Question

Use the Generalized Power Rule to find the derivative of each function.$$f(x)=\frac{1}{\sqrt[3]{\left(2 x^{2}-3 x+1\right)^{2}}}$$

Answer

**step1** Rewriting the function

The given function is $$f(x)=\frac{1}{\sqrt[3]{\left(2 x^{2}-3 x+1\right)^{2}}}$$.
To apply the Generalized Power Rule, we first rewrite the function in a more suitable exponential form.
We know that the cube root can be expressed as a power of $$\frac{1}{3}$$, and squaring as a power of 2. So, $$\sqrt[3]{\left(A\right)^{2}} = (A^2)^{\frac{1}{3}} = A^{\frac{2}{3}}$$.
Thus, the denominator can be written as $$\left(2 x^{2}-3 x+1\right)^{\frac{2}{3}}$$.
Then the function becomes $$f(x)=\frac{1}{\left(2 x^{2}-3 x+1\right)^{\frac{2}{3}}}$$.
Using the property that $$\frac{1}{A^m} = A^{-m}$$, we can rewrite $$f(x)$$ as:
$$f(x)=\left(2 x^{2}-3 x+1\right)^{-\frac{2}{3}}$$.

Question1.step2 (Identifying u(x) and n)

Now the function is in the form $$[u(x)]^n$$, which is suitable for the Generalized Power Rule.
From our rewritten function, we identify:
The inner function $$u(x) = 2x^2 - 3x + 1$$
The exponent $$n = -\frac{2}{3}$$

Question1.step3 (Finding the derivative of u(x))

Next, we need to find the derivative of the inner function $$u(x)$$ with respect to $$x$$. This is denoted as $$u'(x)$$.
$$u'(x) = \frac{d}{dx}\left(2x^2 - 3x + 1\right)$$
We apply the basic rules of differentiation: the power rule ($$\frac{d}{dx}(x^k) = kx^{k-1}$$) and the sum/difference rule.
For $$2x^2$$: The derivative is $$2 \cdot 2x^{2-1} = 4x$$.
For $$-3x$$: The derivative is $$-3 \cdot 1x^{1-1} = -3 \cdot 1 = -3$$.
For $$+1$$: The derivative of a constant is $$0$$.
Combining these, we get:
$$u'(x) = 4x - 3$$

**step4** Applying the Generalized Power Rule

The Generalized Power Rule (also known as the Chain Rule for power functions) states that if $$f(x) = [u(x)]^n$$, then its derivative $$f'(x)$$ is given by the formula:
$$f'(x) = n[u(x)]^{n-1} \cdot u'(x)$$
Now we substitute the values we found for $$n$$, $$u(x)$$, and $$u'(x)$$ into this formula:
$$f'(x) = \left(-\frac{2}{3}\right) \left(2x^2 - 3x + 1\right)^{-\frac{2}{3}-1} \cdot (4x - 3)$$
First, we calculate the new exponent, $$n-1$$:
$$-\frac{2}{3} - 1 = -\frac{2}{3} - \frac{3}{3} = -\frac{5}{3}$$
So, the derivative becomes:
$$f'(x) = -\frac{2}{3} \left(2x^2 - 3x + 1\right)^{-\frac{5}{3}} (4x - 3)$$.

**step5** Simplifying the derivative

To present the derivative in a more standard form, we eliminate the negative exponent by moving the term with the negative exponent to the denominator.
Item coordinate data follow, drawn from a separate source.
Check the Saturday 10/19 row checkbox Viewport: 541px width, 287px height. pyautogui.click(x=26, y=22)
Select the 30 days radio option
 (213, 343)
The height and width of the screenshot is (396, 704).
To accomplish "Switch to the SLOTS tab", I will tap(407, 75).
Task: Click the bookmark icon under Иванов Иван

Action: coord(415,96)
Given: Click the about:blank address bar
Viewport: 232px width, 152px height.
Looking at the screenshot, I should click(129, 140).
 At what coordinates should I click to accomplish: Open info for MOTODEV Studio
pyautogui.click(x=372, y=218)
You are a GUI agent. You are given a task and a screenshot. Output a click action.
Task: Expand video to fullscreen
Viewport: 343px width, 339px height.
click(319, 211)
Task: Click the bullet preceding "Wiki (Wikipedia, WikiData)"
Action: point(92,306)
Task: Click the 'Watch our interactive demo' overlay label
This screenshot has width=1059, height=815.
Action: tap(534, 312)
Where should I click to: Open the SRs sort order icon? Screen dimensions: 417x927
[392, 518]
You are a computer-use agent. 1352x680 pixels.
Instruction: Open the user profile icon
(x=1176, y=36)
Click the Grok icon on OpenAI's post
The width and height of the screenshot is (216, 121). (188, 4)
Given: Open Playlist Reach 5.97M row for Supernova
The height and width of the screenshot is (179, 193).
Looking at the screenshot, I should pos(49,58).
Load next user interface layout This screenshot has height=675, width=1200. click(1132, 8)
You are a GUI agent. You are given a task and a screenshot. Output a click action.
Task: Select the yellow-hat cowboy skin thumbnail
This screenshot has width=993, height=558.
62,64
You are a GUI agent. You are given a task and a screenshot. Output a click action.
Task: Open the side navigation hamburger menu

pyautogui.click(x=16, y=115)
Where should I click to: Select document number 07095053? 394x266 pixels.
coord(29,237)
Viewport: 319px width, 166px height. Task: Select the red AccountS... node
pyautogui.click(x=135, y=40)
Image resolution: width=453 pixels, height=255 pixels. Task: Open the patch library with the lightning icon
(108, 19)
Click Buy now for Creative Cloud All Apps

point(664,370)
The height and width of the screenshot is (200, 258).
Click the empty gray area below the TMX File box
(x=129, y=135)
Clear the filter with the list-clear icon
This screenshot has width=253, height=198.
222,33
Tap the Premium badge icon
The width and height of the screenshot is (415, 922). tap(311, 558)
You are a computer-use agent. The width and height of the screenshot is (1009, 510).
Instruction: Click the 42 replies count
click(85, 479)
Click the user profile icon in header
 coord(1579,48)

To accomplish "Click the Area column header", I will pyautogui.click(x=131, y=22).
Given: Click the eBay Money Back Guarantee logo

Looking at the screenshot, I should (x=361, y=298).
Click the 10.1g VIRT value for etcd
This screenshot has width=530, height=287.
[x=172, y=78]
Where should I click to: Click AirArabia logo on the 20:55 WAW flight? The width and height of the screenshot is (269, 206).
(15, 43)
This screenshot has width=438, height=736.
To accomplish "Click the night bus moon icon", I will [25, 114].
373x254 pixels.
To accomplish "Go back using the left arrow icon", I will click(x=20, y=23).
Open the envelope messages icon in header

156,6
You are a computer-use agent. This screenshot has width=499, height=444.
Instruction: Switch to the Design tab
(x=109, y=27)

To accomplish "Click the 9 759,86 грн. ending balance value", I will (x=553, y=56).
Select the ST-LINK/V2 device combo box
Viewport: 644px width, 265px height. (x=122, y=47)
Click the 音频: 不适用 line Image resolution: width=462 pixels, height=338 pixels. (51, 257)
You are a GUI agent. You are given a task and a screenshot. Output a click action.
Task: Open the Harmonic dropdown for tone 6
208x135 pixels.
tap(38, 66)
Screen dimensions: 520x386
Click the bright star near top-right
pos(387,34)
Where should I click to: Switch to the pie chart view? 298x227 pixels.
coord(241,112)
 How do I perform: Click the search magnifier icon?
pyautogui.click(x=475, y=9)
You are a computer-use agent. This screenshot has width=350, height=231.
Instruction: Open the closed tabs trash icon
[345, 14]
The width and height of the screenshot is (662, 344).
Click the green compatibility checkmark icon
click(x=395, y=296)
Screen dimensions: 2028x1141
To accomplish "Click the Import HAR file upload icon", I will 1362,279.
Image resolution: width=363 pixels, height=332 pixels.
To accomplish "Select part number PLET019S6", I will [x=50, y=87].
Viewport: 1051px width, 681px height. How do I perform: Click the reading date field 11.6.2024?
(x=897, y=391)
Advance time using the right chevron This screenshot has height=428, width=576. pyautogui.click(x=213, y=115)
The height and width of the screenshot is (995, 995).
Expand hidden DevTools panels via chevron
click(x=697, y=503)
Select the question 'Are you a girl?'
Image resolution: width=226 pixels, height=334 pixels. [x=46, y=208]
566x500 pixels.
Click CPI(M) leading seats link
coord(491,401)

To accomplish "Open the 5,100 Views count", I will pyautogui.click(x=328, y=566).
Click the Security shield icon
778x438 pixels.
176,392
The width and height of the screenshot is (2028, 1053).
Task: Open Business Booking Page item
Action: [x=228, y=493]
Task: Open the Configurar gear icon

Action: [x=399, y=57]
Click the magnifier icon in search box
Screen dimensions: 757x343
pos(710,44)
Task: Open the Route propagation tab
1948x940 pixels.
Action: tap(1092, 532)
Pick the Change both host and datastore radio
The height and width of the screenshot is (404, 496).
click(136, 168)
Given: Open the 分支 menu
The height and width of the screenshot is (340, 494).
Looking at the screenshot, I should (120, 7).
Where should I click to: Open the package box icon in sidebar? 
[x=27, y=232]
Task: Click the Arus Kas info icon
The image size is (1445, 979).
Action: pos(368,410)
Recall that $$A^{-m} = \frac{1}{A^m}$$.
$$f'(x) = -\frac{2}{3} \cdot \frac{4x - 3}{\left(2x^2 - 3x + 1\right)^{\frac{5}{3}}}$$
Finally, we can combine the terms into a single fraction:
$$f'(x) = -\frac{2(4x - 3)}{3\left(2x^2 - 3x + 1\right)^{\frac{5}{3}}}$$
This can also be expressed using radical notation, as $$A^{\frac{m}{n}} = \sqrt[n]{A^m}$$.
$$f'(x) = -\frac{2(4x - 3)}{3\sqrt[3]{\left(2x^2 - 3x + 1\right)^{5}}}$$